15. A method of maintaining the temperature of a material within a pre-determined range for up to a pre-determined time without the use of mechanical heating or refrigeration, the method comprising:

a) providing a container comprising one or more side, top, bottom and/or internal walls defining one or more internal spaces, wherein one or more of the walls is or includes an enclosure in which is disposed a phase change material having a melting point within the pre-determined temperature range, wherein the one or more internal spaces are of a size and shape such that contents of the container, when placed within the one or more internal spaces, are in substantially direct contact with at least one enclosure containing the phase change material;

b) equilibrating the material and the container to within the pre-determined temperature range;

c) placing the material into the internal space of the container as its contents;

d) closing the container; and

e) maintaining the container in the closed condition for up to the pre-determined time;

whereby the temperature of the material is maintained within the pre-determined range for up to the pre-determined time without the use of mechanical heating or refrigeration.

16. The method of claim 15, wherein the pre-determined temperature range is between about 2° C. and about 6° C. or between about 20° C. and about 24° C.

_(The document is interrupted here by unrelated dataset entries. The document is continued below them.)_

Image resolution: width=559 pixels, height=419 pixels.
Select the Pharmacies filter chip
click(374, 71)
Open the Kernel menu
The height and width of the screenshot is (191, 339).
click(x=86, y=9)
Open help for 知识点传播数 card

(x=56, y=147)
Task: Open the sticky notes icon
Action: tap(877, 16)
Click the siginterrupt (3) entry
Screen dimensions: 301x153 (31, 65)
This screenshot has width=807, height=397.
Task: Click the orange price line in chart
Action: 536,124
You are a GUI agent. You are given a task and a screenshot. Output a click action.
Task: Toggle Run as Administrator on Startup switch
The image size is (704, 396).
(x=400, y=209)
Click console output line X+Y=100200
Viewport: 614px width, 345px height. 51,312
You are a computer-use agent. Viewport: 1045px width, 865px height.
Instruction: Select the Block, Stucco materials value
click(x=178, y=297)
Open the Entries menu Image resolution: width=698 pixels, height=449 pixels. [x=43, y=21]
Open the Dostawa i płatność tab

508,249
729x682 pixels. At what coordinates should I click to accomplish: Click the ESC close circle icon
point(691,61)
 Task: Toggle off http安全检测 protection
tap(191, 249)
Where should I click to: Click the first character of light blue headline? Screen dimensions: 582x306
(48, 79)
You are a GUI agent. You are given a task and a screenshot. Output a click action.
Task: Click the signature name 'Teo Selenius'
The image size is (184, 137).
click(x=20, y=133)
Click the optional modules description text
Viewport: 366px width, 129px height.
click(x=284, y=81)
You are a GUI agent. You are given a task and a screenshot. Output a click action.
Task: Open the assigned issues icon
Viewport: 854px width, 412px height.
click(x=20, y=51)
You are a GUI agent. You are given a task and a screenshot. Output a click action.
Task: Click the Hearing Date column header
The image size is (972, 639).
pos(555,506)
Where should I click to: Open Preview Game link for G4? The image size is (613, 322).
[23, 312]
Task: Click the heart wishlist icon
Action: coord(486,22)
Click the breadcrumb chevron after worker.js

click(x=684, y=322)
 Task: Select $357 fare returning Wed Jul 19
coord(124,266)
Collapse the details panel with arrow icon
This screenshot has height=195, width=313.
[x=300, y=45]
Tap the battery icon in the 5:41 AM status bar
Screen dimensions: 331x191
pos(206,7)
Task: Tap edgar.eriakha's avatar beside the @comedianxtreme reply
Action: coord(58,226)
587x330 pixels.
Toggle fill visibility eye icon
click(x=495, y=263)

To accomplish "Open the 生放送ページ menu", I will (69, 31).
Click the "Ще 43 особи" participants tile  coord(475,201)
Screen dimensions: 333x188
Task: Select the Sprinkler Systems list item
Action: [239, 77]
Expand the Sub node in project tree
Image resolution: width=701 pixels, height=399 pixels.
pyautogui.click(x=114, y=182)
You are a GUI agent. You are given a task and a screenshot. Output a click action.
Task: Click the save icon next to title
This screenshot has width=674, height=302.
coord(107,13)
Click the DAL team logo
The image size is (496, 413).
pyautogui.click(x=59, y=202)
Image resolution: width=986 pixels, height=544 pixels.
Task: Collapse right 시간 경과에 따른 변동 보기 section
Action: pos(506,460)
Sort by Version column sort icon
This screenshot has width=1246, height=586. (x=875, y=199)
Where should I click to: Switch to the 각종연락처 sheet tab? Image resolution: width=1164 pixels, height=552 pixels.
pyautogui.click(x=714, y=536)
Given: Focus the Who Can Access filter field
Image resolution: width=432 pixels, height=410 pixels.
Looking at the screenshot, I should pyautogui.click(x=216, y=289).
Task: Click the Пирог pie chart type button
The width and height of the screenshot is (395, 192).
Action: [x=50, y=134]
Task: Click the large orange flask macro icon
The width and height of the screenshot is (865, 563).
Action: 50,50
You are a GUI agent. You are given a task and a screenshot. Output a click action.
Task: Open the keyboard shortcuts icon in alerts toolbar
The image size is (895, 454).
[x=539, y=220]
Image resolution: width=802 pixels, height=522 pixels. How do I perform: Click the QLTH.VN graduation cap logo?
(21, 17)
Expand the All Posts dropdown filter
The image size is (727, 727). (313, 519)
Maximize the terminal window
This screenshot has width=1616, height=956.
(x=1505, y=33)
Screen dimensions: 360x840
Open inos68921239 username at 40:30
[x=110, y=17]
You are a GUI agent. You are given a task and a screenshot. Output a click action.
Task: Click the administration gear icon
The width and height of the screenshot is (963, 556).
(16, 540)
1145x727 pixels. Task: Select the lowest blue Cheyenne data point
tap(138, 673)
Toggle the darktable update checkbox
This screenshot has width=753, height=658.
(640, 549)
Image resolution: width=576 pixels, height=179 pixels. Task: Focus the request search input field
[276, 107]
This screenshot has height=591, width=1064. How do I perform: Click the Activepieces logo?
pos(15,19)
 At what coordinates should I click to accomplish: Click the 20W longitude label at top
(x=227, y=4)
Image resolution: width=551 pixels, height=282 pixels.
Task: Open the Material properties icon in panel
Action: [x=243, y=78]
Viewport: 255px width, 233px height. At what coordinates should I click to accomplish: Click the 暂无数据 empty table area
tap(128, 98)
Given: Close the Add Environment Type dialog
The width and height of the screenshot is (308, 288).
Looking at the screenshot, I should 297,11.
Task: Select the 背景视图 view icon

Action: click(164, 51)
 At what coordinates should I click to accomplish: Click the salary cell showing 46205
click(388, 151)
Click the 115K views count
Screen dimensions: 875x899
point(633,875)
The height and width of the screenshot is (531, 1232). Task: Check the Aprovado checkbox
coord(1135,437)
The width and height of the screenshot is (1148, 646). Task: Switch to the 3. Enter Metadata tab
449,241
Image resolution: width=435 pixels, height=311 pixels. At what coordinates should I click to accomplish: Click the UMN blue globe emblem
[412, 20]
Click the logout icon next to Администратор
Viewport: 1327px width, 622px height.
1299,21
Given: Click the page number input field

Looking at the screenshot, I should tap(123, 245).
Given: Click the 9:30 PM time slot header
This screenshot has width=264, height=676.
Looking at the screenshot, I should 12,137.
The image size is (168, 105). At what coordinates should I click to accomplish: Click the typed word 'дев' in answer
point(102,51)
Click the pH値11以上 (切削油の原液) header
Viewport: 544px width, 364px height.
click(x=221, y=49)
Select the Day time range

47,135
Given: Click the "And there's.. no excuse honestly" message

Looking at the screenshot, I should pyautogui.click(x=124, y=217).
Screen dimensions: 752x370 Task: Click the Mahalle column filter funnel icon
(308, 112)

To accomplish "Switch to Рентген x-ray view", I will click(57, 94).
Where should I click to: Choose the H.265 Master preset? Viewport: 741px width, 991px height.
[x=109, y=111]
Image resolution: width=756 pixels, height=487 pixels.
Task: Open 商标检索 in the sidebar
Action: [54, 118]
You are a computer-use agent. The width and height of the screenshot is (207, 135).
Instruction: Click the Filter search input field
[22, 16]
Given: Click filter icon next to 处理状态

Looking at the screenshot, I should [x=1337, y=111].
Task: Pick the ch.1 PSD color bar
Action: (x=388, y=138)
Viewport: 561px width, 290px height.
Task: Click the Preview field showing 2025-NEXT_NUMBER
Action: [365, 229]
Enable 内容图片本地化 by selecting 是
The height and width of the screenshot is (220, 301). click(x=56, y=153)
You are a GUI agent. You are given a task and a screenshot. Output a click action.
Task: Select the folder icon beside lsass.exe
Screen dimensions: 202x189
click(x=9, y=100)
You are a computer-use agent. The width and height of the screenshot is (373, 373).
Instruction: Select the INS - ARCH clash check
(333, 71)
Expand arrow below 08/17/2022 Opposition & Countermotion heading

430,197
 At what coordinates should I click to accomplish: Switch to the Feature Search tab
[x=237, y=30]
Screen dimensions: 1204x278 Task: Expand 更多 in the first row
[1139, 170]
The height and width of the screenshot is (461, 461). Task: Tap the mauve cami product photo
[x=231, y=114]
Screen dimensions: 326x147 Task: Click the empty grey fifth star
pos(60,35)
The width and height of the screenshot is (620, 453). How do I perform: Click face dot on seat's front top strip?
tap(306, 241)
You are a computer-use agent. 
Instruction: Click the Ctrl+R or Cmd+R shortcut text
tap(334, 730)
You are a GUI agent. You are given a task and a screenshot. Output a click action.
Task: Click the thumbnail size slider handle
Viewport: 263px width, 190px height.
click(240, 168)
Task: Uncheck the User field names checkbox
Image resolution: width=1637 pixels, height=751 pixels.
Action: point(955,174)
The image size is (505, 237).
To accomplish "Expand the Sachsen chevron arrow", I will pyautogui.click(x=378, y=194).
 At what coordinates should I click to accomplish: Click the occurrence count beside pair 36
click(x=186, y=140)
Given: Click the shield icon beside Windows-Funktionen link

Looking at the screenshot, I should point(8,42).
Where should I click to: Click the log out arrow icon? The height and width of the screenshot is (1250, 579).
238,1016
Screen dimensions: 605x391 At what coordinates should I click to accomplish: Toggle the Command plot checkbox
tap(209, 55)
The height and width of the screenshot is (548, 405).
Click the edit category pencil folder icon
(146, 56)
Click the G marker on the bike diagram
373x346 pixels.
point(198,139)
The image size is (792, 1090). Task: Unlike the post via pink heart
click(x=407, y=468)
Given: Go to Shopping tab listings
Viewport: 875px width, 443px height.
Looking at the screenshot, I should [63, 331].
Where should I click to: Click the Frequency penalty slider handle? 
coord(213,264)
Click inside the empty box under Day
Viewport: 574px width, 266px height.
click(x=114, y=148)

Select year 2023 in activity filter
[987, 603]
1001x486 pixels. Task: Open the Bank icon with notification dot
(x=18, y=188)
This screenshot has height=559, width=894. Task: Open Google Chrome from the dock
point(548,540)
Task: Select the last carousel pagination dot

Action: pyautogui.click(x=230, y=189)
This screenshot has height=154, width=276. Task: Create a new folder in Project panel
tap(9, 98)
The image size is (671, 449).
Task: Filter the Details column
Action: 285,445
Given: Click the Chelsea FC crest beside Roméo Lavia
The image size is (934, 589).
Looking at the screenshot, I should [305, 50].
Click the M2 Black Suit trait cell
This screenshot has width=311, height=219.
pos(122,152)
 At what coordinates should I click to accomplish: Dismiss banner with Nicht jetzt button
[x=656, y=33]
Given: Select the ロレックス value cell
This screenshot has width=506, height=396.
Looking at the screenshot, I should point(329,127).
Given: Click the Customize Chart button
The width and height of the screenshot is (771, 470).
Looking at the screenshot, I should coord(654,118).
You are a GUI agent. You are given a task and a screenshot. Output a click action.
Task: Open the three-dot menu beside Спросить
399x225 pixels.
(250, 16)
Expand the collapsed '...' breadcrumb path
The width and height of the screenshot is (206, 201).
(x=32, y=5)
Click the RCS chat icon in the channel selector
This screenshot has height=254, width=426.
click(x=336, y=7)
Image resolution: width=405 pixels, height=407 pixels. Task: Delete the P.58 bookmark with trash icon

17. The method of claim 15, wherein the pre-determined time is about 18 hours.

18. The method of claim 15, wherein the material is a biological material contained within a package.

19. The method of claim 18, wherein the biological material is blood or a component of blood.

20. The method of claim 15, wherein the container further comprises a device that indicates whether the container is opened after it is initially closed with the material inside.

21. The method of claim 18, wherein the packages of biological material and the container are equilibrated to the temperature range in a mechanical refrigeration unit and the packages of biological material are transferred from the mechanical refrigeration unit to the container.

22. The method of claim 21, wherein the packages of biological material are returned to a mechanical refrigeration unit if the container remains closed during the time the packages of biological material are contained within the closed container outside the mechanical refrigeration unit and the pre-determined time period is not reached.